Question

Sketch the following regions $$R$$. Then express $$\iint_{R} g(r, \theta) d A$$ as an iterated integral over $$R$$ in polar coordinates. The region outside the circle $$r=2$$ and inside the circle $$r=4 \sin \theta$$

Answer

**step1** Understanding the Problem

The problem asks us to define a specific region $$R$$ in polar coordinates and then set up a double integral over this region. The region $$R$$ is described by two conditions:
1. It is outside the circle defined by the polar equation $$r=2$$.
2. It is inside the circle defined by the polar equation $$r=4 \sin \theta$$.
We need to sketch this region and then express the integral $$\iint_{R} g(r, \theta) d A$$ as an iterated integral using polar coordinates.

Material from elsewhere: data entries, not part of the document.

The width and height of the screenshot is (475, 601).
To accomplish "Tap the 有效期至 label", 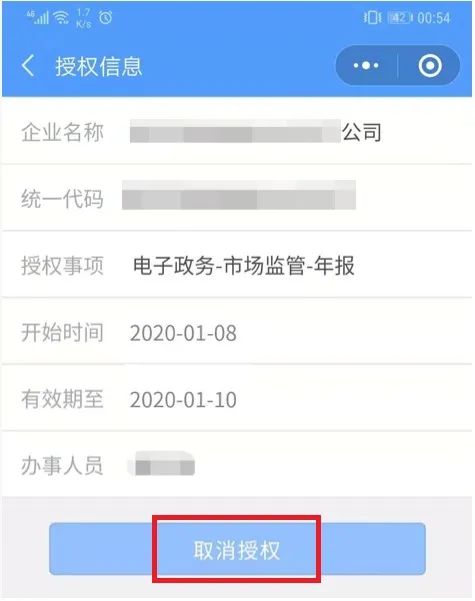I will [62, 399].
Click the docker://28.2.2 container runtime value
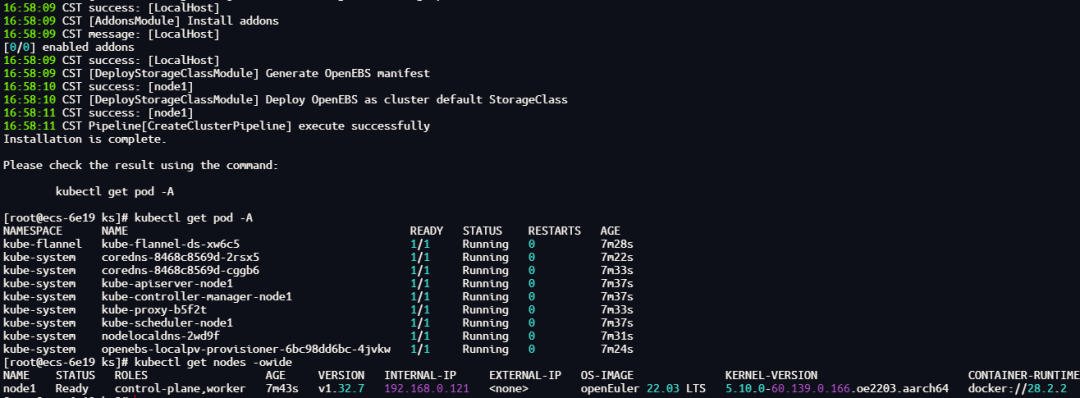Screen dimensions: 1080x398 [1017, 388]
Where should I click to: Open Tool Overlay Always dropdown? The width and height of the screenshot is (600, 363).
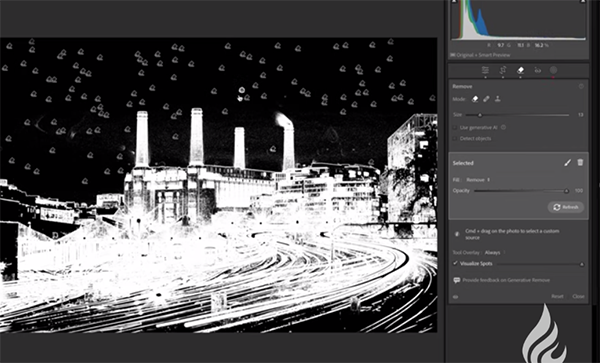pyautogui.click(x=494, y=252)
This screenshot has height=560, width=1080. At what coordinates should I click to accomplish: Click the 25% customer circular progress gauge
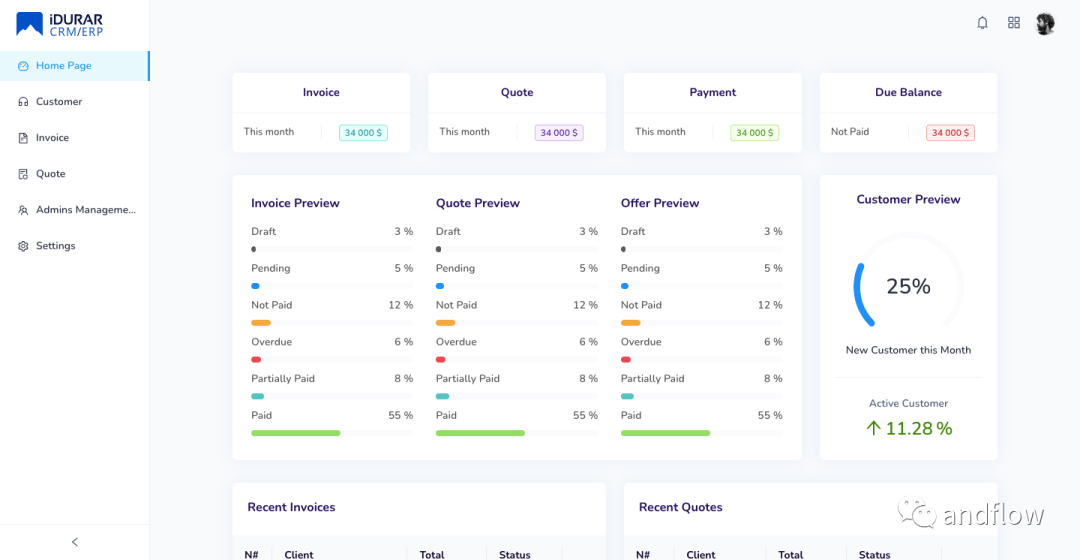coord(908,287)
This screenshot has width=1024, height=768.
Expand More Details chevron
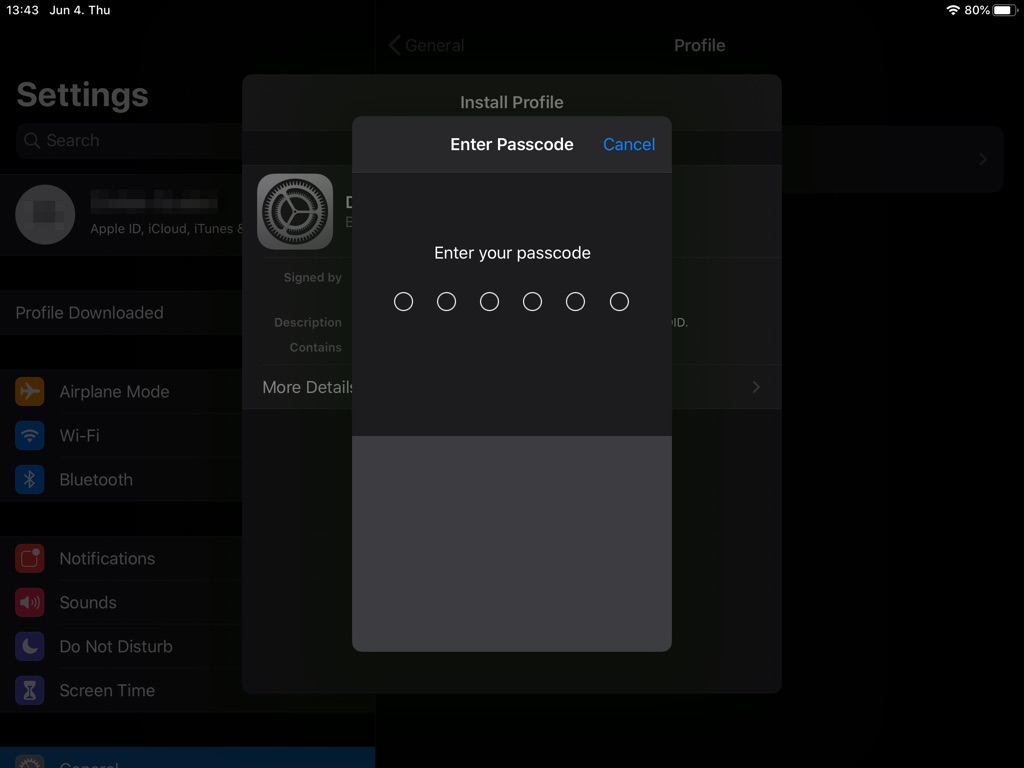[x=756, y=387]
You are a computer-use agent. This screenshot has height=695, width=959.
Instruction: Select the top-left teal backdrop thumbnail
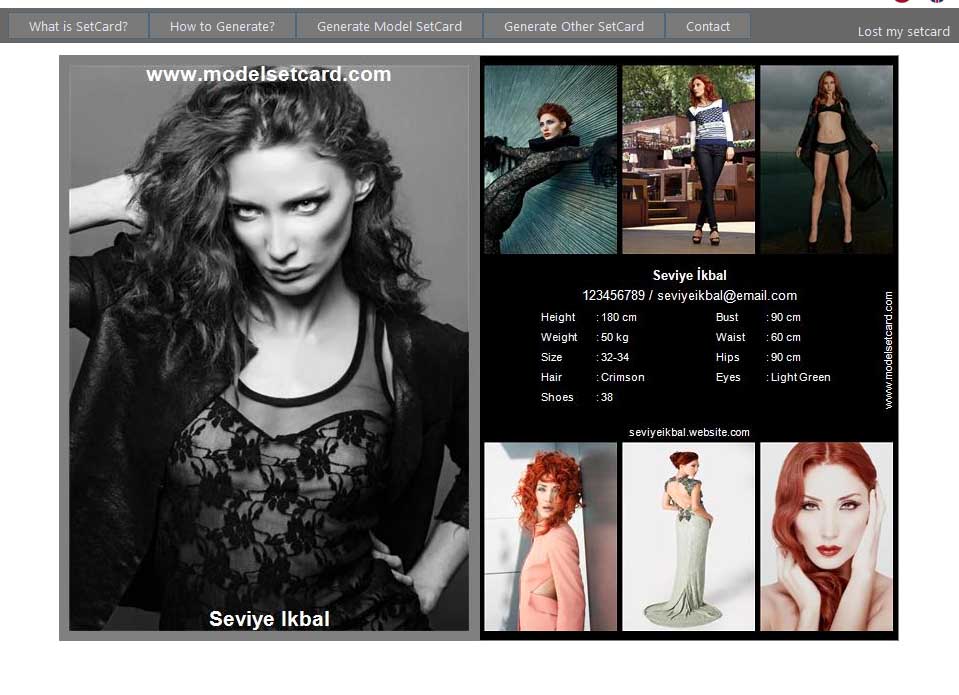[550, 159]
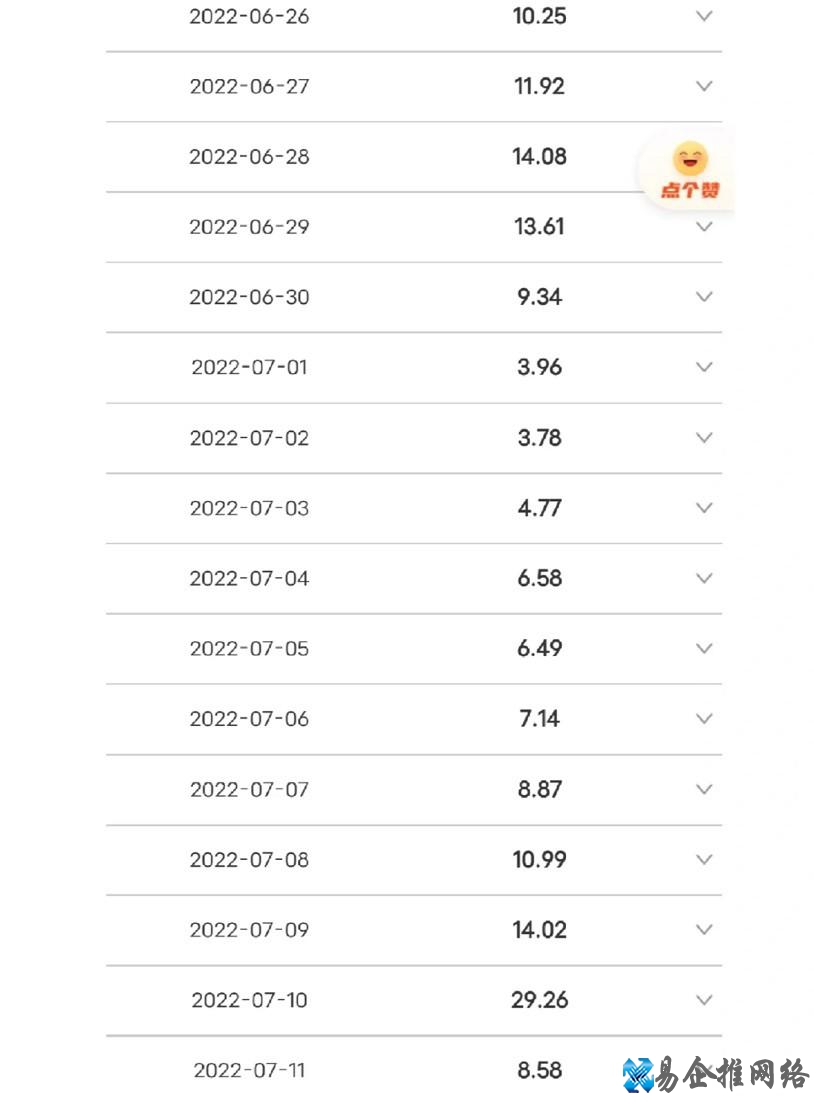814x1102 pixels.
Task: Expand the 2022-07-06 row chevron
Action: (704, 719)
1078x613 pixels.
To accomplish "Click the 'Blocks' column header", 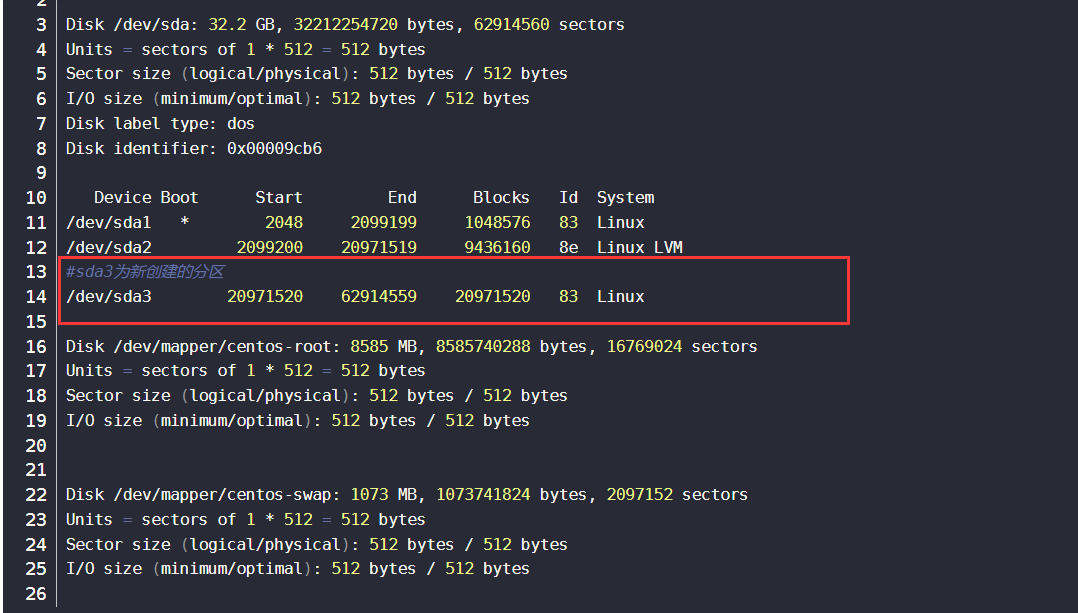I will point(501,197).
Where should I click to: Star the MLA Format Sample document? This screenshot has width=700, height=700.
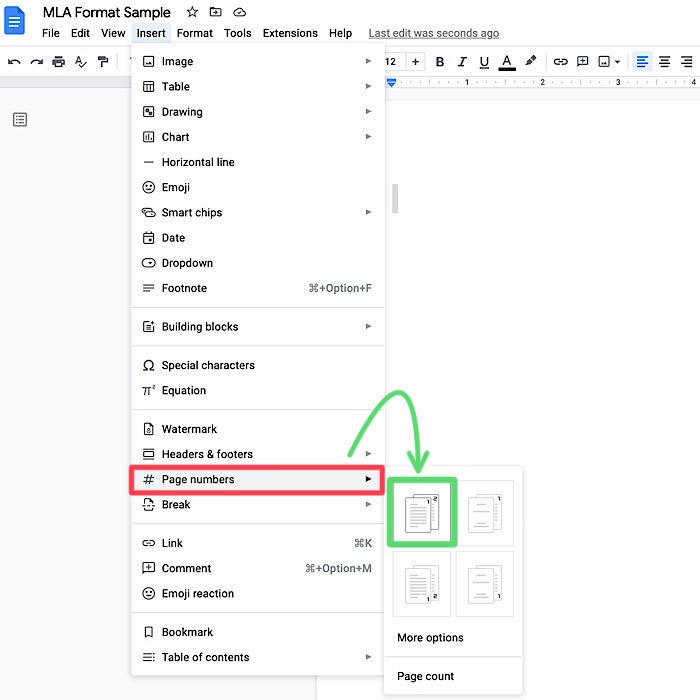[192, 12]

**step2** Analyzing the Polar Equations

Let's analyze the two given polar equations:
1. $$r = 2$$: This equation represents a circle centered at the origin (pole) with a radius of 2. In Cartesian coordinates, this is $$x^2 + y^2 = 2^2$$, or $$x^2 + y^2 = 4$$.
2. $$r = 4 \sin \theta$$: To understand this circle, we can convert it to Cartesian coordinates. We know that $$r^2 = x^2 + y^2$$ and $$y = r \sin \theta$$.
Multiplying the equation by $$r$$ gives $$r^2 = 4 r \sin \theta$$.
Substituting the Cartesian equivalents, we get $$x^2 + y^2 = 4y$$.
Rearranging this equation, we get $$x^2 + y^2 - 4y = 0$$.
To find the center and radius, we complete the square for the $$y$$ terms:
$$x^2 + (y^2 - 4y + 4) = 4$$
$$x^2 + (y - 2)^2 = 2^2$$
This is the equation of a circle centered at $$(0, 2)$$ with a radius of 2. This circle passes through the origin $$(0,0)$$.

**step3** Finding Intersection Points

To find where the two circles intersect, we set their polar equations equal to each other:
$$2 = 4 \sin \theta$$
Divide both sides by 4:
$$\sin \theta = \frac{2}{4}$$
$$\sin \theta = \frac{1}{2}$$
The angles $$\theta$$ for which $$\sin \theta = \frac{1}{2}$$ in the interval $$[0, \pi]$$ (since $$r = 4 \sin \theta$$ defines a circle in this range) are:
$$\theta = \frac{\pi}{6}$$ and $$\theta = \frac{5\pi}{6}$$
These are the angular boundaries for the region of interest.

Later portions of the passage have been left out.